Error: Sequence file /wdir/fasta/VIRSorter_prots.fasta is empty or misformatted

Error: Sequence file /wdir/fasta/VIRSorter_prots.fasta is empty or misformatted

Can't open 'Contigs_prots_vs_Phage_Gene_unclustered.tab' for reading: 'No such file or directory' at /usr/local/bin/Scripts/Step_2_merge_contigs_annotation.pl line 79
Can't open 'VIRSorter_affi-contigs.csv' for reading: 'No such file or directory' at /usr/local/bin/Scripts/Step_3_highlight_phage_signal.pl line 43
Can't open 'VIRSorter_phage-signal.csv' for reading: 'No such file or directory' at /usr/local/bin/Scripts/Step_4_summarize_phage_signal.pl line 83

regarding you second point; I have made contigs using FLASH from illumina shotgun sequencing paired-end reads, If it is short, I can make the FLASH criteria more stringent.

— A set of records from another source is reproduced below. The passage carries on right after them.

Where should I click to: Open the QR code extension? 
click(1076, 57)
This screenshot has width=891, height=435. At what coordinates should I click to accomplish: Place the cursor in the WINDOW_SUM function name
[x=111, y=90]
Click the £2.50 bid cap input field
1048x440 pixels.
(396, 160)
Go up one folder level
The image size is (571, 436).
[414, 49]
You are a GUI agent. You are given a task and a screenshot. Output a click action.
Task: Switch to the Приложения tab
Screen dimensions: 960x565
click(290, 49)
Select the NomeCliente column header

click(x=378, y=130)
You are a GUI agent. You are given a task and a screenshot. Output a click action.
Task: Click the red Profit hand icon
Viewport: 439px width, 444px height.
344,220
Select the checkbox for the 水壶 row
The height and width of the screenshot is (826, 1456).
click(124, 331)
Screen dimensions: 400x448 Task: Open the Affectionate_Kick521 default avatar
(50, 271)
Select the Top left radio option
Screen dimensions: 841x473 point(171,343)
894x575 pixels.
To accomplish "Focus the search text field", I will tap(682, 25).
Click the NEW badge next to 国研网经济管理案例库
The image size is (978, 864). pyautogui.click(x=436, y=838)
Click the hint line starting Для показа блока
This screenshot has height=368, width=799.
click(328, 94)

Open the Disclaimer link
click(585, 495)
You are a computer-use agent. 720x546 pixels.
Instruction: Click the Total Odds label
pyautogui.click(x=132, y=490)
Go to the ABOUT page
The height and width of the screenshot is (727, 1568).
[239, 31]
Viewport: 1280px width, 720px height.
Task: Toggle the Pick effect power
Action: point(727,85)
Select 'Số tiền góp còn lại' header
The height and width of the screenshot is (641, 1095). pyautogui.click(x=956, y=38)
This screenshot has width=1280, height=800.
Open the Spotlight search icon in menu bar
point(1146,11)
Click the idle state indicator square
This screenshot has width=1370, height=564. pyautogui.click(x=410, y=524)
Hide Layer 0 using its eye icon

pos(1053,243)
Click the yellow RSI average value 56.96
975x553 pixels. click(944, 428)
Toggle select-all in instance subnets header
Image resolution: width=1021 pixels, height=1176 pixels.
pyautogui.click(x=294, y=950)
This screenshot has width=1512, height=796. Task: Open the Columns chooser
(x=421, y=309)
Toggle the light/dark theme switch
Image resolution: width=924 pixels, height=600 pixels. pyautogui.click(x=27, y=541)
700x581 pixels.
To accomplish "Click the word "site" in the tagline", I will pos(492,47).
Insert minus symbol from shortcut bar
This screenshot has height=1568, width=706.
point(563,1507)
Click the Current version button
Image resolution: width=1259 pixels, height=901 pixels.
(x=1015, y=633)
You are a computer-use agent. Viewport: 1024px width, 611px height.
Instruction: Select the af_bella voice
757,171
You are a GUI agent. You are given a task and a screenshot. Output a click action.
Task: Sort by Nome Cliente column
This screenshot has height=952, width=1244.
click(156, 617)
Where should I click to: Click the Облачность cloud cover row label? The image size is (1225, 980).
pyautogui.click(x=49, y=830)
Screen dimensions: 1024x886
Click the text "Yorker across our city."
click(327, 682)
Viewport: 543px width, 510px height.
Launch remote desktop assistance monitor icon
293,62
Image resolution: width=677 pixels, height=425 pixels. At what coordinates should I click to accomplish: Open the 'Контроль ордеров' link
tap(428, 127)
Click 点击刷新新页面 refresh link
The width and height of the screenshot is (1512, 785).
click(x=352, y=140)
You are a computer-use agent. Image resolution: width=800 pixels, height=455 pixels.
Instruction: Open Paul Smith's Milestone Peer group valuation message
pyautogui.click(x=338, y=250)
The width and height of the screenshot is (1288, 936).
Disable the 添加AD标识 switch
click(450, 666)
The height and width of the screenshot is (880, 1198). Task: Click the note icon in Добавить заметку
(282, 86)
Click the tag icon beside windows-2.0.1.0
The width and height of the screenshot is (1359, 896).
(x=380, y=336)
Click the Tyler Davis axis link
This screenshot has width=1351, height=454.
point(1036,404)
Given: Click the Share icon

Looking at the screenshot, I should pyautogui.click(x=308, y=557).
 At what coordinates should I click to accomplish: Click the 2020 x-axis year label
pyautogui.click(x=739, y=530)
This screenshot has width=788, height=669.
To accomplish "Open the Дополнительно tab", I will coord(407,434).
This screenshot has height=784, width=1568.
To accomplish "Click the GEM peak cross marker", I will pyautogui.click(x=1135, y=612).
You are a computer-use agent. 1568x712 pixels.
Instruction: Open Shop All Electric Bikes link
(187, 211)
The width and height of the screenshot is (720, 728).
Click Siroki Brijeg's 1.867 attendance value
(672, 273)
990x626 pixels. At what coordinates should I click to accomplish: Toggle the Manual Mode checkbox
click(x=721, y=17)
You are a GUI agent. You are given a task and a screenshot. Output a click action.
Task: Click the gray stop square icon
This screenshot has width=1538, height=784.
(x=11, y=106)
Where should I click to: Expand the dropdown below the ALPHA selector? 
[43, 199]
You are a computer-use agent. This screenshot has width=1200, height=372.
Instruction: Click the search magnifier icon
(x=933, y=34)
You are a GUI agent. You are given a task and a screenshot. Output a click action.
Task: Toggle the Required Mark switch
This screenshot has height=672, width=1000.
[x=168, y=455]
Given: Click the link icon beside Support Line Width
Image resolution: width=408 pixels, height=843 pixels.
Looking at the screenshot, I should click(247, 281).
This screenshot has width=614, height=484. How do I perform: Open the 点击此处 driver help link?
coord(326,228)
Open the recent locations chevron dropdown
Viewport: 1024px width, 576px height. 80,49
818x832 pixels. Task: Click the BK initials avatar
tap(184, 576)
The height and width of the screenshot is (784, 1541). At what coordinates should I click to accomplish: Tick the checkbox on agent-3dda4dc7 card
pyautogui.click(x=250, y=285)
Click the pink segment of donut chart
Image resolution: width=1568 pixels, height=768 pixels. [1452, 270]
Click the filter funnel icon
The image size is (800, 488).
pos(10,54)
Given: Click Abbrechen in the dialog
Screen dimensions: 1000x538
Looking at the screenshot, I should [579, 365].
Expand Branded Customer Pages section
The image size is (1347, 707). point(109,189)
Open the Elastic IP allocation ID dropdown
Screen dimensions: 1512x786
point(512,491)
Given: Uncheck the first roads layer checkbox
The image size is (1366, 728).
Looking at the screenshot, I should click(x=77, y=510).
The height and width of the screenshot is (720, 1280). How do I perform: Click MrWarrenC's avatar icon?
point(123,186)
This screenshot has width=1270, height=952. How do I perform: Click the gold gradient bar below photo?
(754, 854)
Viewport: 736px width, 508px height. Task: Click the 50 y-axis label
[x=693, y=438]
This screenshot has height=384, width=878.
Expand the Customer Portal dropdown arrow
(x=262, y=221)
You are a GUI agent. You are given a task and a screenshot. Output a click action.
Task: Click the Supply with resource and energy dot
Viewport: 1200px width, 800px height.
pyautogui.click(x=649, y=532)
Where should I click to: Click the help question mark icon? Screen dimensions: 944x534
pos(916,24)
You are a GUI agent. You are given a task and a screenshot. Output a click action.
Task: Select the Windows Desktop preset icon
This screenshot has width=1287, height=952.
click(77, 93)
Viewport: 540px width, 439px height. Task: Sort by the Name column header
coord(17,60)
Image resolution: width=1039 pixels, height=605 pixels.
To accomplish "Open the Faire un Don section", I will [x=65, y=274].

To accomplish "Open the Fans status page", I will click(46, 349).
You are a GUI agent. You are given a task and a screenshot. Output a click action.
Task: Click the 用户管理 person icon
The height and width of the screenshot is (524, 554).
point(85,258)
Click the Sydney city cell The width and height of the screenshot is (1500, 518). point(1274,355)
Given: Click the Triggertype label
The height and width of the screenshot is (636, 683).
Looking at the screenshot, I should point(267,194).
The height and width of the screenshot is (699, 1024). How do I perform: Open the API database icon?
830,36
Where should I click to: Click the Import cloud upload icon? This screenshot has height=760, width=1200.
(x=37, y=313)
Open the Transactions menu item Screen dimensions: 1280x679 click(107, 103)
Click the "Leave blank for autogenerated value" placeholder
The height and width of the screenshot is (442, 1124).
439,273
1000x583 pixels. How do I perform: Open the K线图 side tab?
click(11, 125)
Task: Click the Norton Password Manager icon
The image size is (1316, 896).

simroux commented 8 years ago

So if your contigs are made with FLASH, that means that at best the contigs will be as long as twice your read length, and VirSorter likely fails because there are no sequences long enough for it to process. Unfortunately, VirSorter needs actual genome fragments to identify viral regions / contigs, so we advise to only work with sequences larger than 1.5kb, ideally should be 10kb or more.